## Work to be completed
From the records below, set down exactly the lines starting with the line that contains "Task: Click the Outbound flight airplane icon" and going on through the line that contains "Task: Open the AND". Nothing else is wanted.

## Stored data
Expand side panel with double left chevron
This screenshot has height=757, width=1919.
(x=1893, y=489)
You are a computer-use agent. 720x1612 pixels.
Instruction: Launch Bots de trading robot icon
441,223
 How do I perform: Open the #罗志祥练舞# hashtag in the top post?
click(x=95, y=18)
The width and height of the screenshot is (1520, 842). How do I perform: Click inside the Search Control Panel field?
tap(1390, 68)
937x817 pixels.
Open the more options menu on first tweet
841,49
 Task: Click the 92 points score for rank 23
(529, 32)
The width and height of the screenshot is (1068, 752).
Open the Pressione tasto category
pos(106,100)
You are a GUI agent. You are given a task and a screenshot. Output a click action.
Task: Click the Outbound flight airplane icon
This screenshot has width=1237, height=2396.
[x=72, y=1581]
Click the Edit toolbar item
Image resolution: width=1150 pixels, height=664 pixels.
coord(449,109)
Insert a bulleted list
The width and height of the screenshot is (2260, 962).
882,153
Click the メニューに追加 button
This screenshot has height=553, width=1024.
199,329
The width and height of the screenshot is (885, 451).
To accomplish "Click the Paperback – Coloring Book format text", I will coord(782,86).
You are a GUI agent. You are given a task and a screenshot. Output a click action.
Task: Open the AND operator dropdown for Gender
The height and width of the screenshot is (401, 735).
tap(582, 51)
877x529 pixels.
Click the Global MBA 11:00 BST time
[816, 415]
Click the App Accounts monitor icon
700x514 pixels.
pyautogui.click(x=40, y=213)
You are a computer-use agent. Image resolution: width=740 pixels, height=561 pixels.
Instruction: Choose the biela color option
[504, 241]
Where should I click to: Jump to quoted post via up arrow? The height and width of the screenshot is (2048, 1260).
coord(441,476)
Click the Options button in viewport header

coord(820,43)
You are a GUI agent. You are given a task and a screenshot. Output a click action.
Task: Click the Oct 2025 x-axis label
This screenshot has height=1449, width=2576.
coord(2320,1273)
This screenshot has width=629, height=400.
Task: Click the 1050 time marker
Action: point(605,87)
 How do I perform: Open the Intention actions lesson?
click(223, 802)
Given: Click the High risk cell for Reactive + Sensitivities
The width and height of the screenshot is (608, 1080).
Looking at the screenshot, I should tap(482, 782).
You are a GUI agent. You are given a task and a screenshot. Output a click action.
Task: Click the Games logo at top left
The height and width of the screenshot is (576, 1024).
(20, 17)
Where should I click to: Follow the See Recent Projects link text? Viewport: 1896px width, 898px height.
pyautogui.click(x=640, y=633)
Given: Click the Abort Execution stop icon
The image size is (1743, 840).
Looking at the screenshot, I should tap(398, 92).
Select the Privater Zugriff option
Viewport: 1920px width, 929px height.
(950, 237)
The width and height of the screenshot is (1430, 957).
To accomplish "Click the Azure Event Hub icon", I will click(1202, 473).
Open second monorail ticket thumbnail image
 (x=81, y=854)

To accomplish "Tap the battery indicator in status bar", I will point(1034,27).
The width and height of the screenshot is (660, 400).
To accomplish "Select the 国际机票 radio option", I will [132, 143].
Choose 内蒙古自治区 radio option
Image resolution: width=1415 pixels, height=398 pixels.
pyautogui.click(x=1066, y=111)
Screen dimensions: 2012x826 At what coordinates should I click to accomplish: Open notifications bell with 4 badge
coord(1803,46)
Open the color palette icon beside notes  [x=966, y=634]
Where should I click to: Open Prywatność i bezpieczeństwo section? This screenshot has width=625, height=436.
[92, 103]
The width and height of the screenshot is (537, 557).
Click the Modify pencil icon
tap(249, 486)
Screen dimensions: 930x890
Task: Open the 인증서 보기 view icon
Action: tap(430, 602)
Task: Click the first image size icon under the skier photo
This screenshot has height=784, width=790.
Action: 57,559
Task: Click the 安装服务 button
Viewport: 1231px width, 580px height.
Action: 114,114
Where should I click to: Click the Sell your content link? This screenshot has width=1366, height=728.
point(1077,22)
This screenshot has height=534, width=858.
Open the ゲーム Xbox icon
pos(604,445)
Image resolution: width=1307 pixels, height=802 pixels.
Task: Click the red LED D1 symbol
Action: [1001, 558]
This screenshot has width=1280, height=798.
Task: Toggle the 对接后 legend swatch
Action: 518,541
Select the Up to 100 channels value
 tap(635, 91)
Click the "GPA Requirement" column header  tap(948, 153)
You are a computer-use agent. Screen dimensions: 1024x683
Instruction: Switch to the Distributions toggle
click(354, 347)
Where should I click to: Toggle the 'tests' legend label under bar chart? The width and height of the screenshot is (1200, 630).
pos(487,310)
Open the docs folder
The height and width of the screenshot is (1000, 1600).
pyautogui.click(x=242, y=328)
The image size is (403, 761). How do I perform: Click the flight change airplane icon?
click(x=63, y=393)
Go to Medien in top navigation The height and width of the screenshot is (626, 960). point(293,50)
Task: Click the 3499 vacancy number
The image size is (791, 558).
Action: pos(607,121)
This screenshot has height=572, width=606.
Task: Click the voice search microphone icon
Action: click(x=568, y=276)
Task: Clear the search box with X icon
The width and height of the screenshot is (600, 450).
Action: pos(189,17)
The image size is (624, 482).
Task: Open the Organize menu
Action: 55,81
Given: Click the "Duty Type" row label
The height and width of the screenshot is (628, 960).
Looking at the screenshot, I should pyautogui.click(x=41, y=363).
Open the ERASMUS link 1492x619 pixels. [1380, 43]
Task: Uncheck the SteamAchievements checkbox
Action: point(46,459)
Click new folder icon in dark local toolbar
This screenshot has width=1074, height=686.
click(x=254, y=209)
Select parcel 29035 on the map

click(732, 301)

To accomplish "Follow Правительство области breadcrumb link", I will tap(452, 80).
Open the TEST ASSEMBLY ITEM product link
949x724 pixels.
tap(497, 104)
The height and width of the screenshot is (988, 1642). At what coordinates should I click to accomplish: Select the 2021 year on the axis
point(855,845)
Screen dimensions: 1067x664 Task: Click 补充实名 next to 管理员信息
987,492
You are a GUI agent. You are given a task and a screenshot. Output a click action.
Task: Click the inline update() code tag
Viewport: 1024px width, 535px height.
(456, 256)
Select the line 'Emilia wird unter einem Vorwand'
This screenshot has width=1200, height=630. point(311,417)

## Answer space
Task: Click the Outbound flight airplane icon
This screenshot has width=1237, height=2396.
[x=72, y=1581]
Click the Edit toolbar item
Image resolution: width=1150 pixels, height=664 pixels.
coord(449,109)
Insert a bulleted list
The width and height of the screenshot is (2260, 962).
882,153
Click the メニューに追加 button
This screenshot has height=553, width=1024.
199,329
The width and height of the screenshot is (885, 451).
To accomplish "Click the Paperback – Coloring Book format text", I will coord(782,86).
You are a GUI agent. You are given a task and a screenshot. Output a click action.
Task: Open the AND operator dropdown for Gender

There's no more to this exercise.